Full Workflows for the Analysis of Gas Chromatography—Ion Mobility Spectrometry in Foodomics: Application to the Analysis of Iberian Ham Aroma

https://doi.org/10.3390/s21186156 ·

Journal: Sensors, 2021, № 18, p. 6156

Publisher: MDPI AG

Authors:

  1. Rafael Freire
  2. Luis Fernandez
  3. Celia Mallafré-Muro
  4. Andrés Martín-Gómez
  5. Francisco Madrid-Gambin
  6. Luciana Oliveira
  7. Antonio Pardo
  8. Lourdes Arce
  9. Santiago Marco

Abstract

Gas chromatography—ion mobility spectrometry (GC-IMS) allows the fast, reliable, and inexpensive chemical composition analysis of volatile mixtures.

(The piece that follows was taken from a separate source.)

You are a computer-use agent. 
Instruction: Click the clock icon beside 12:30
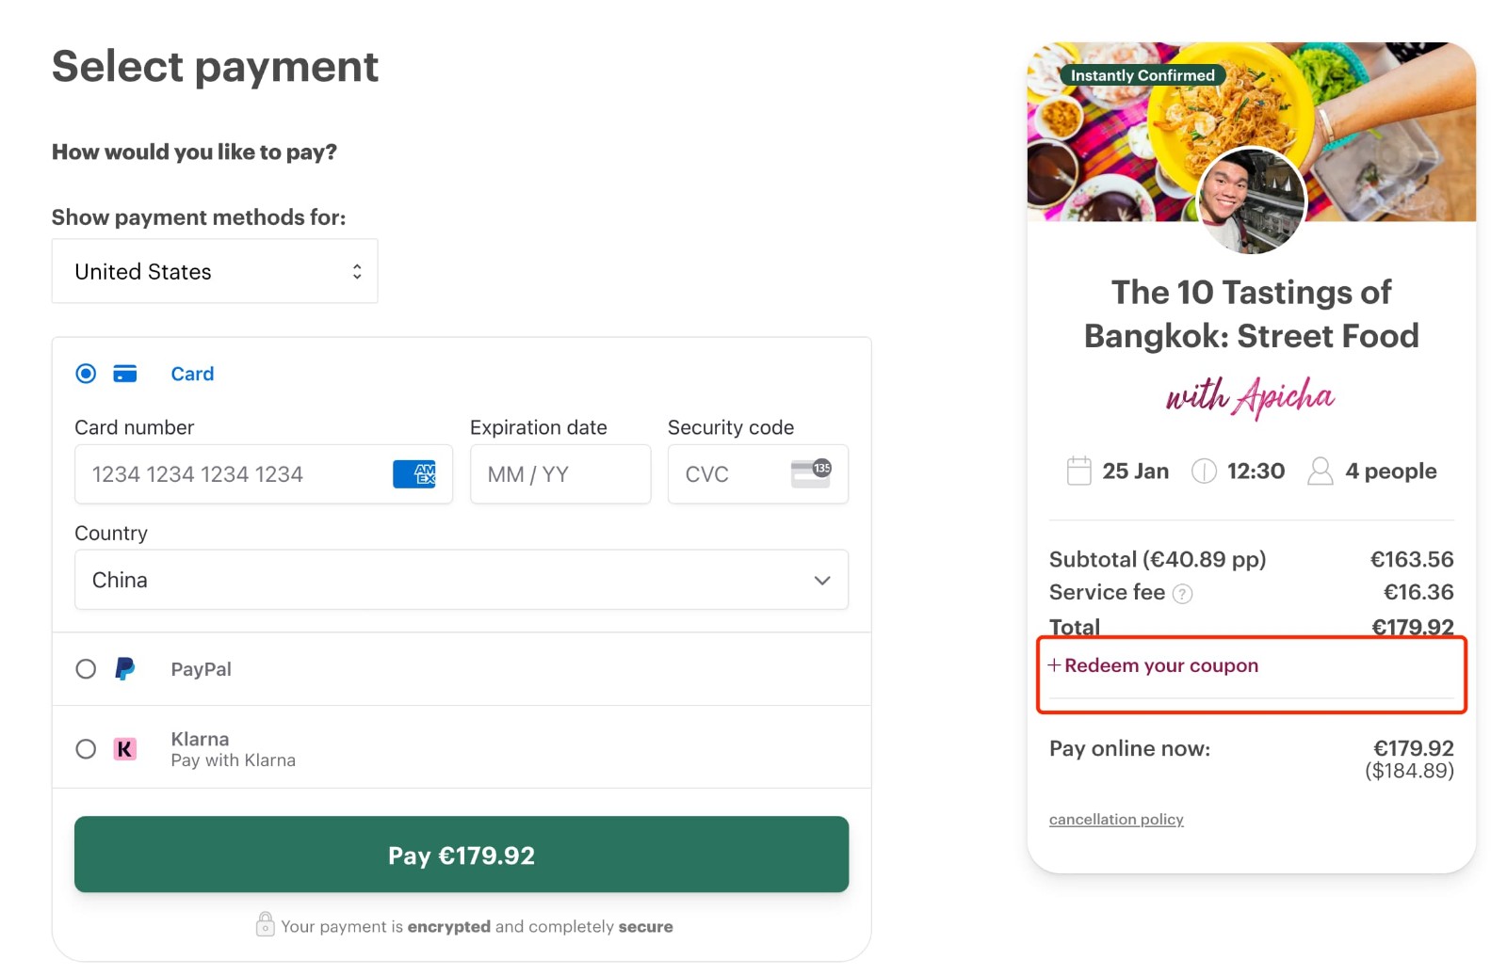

This sensing technology has been successfully employed in food science to determine food origin, freshness and preventing alimentary fraud. However, GC-IMS data is highly dimensional, complex, and suffers from strong non-linearities, baseline problems, misalignments, peak overlaps, long peak tails, etc., all of which must be corrected to properly extract the relevant features from samples. In this work, a pipeline for signal pre-processing, followed by four different approaches for feature extraction in GC-IMS data, is presented. More precisely, these approaches consist of extracting data features from: (1) the total area of the reactant ion peak chromatogram (RIC); (2) the full RIC response; (3) the unfolded sample matrix; and (4) the ion peak volumes. The resulting pipelines for data processing were applied to a dataset consisting of two different quality class Iberian ham samples, based on their feeding regime. The ability to infer chemical information from samples was tested by comparing the classification results obtained from partial least-squares discriminant analysis (PLS-DA) and the samples’ variable importance for projection (VIP) scores. The choice of a feature extraction strategy is a trade-off between the amount of chemical information that is preserved, and the computational effort required to generate the data models.